Con penas de hasta veinte años, el gobierno de Nicolás Maduro ha criminalizado las protestas y enjuiciado a cientos de personas que han perdido su libertad por pensar diferente al régimen. La lista puede consultarse en el sitio oficial del Observatorio Nacional de Derechos Humanos de ese país.
Pero cuando las protestas son tan masivas que no pueden ser reprimidas, los medios locales —los únicos cuya señal no ha sido bloqueada— sólo tienen permitido informarlas con titulares como: “Caracas bajo ataque terrorista” y señalando siempre a los manifestantes como enemigos terroristas o aliados de una nación extranjera que pretende invadir Venezuela.

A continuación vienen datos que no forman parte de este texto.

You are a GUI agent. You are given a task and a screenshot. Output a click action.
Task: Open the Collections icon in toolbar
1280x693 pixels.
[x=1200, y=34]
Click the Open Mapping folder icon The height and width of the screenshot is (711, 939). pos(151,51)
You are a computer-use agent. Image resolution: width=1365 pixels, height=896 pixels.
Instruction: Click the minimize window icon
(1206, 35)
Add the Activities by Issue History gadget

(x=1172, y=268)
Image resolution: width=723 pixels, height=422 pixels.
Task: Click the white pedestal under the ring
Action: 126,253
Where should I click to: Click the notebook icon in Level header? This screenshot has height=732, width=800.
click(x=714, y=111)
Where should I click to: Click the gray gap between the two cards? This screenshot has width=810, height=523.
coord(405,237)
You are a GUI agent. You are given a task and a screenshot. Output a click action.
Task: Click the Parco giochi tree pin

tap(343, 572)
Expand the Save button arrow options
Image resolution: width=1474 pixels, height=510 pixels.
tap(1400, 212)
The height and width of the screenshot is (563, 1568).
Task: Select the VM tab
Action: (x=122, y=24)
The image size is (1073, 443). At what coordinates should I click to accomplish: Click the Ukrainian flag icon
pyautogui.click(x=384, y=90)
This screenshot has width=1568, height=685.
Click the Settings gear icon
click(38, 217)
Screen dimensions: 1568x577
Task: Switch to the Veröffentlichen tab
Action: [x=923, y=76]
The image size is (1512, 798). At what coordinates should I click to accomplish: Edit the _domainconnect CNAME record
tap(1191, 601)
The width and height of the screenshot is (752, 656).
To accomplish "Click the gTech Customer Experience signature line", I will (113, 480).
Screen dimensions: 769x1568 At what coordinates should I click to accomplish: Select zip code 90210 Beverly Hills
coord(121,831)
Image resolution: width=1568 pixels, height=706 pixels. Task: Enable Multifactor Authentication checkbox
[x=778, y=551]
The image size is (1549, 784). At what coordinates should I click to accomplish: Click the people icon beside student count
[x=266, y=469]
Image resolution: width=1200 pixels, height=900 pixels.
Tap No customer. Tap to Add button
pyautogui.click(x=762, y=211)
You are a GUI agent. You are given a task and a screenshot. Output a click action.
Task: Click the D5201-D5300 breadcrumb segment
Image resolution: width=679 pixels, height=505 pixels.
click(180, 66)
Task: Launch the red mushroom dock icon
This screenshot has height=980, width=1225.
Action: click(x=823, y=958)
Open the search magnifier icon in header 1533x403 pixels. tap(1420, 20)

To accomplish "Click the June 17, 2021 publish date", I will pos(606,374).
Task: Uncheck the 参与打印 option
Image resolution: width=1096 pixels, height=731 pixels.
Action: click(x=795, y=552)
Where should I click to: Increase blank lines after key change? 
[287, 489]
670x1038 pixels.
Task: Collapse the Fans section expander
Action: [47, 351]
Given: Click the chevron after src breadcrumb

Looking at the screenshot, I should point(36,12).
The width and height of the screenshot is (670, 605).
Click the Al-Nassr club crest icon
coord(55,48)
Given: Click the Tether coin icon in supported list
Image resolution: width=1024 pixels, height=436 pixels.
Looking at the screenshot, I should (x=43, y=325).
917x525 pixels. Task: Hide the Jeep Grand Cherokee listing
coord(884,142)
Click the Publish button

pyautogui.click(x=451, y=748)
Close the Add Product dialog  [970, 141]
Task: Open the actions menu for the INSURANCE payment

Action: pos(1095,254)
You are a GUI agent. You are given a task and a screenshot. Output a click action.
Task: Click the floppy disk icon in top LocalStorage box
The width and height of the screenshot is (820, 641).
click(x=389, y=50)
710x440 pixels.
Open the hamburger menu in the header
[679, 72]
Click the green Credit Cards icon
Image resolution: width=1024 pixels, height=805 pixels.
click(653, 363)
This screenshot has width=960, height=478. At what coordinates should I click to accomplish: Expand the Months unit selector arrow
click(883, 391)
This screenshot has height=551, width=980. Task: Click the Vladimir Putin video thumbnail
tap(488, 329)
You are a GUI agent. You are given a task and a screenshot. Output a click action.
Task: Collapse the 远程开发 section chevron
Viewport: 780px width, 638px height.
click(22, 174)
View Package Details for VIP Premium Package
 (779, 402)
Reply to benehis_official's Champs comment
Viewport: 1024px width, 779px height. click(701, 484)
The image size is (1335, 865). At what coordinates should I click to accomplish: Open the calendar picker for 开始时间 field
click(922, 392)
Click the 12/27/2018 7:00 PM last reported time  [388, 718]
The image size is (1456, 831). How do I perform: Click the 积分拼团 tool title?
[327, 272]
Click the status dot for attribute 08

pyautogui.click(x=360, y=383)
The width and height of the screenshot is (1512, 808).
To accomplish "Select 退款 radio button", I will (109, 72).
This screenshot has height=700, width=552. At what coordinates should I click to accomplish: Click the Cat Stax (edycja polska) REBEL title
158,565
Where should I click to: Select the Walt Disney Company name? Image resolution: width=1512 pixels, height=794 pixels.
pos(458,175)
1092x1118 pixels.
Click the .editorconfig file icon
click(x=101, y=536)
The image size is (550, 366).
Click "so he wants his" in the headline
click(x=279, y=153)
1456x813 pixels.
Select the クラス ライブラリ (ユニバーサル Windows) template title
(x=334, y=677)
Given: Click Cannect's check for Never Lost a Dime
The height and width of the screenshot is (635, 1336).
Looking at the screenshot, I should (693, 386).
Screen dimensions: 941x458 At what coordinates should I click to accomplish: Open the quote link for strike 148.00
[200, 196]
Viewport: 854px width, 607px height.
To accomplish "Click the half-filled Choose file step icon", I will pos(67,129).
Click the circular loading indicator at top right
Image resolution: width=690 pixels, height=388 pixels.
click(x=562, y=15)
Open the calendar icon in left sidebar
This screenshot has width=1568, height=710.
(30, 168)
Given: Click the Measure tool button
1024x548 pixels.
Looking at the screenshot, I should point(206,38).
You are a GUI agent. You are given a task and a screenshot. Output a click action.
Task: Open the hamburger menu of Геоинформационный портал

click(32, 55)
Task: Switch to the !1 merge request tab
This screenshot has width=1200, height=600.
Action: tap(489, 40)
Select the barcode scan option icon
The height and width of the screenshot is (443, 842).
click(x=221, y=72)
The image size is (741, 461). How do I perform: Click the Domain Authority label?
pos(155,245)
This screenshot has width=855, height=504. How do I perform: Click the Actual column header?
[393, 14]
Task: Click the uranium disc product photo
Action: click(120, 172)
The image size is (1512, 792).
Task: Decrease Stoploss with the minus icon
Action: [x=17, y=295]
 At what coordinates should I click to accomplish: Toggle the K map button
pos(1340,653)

Sabiendo todo esto, miles de personas han vuelto a tomar las calles de Caracas esta semana. Las escenas que muestran a las estatuas de Hugo Chávez siendo derribadas, a francotiradores disparando a las multitudes y a una ciudad envuelta en una nube gigante de gas lacrimógeno, han dado la vuelta al mundo.
Con una hiperinflación que en sus peores años llegó al 700%, una devaluación que ha obligado a la gente a utilizar el dólar en lugar de los bolívares, la ola de apagones, pobreza, violencia, inseguridad y escasez de medicamentos en los hospitales, resulta difícil creer que un pueblo ha elegido extender el mandato de su gobernante seis años más.
Es difícil imaginar a un venezolano yendo a votar en una desgastada casilla fabricada con un pedazo de cartón viejo, y que en ese momento no se detenga a reflexionar si realmente desea elegir la continuidad.
Y si así fuera, ese sería un asunto que sólo debería importarle a Venezuela. Pero la lucha ya no es ideológica. Los venezolanos no pelean sobre si el socialismo es mejor que el capitalismo, ni debaten sobre liberalismo o conservadurismo. La exigencia es una sola: la defensa de la democracia.
“Digan lo que nos digan, ya sabemos lo que pasó hoy en Venezuela”. Esta frase la dijeron incontables veces los civiles, periodistas, analistas y opositores la noche de la elección. Una elección que fue vista por el mundo desde el exterior. Y, tanto desde fuera, como desde dentro, la perspectiva fue idéntica: Nicolás Maduro perdió las elecciones. Pero, al mismo tiempo, existía el mismo pronóstico: Maduro no iba a reconocer su derrota.
Hoy, la Organización de Estados Americanos sesiona en una reunión de emergencia para discutir sobre el fraude electoral en Venezuela.
Armado contra ello, Maduro ya se ha adelantado a denunciar que habrá un intervencionismo extranjero en contra de él y de la revolución bolivariana. Pero el mundo ya está siendo gobernado por una cantidad inusual de personajes impresentables, y ninguna organización internacional se ha reunido para cuestionar su legitimidad.
El mundo no reprueba a Maduro por lo que es, ni por lo que piensa. Simplemente reconocen que él no es el líder legítimo del país que gobierna.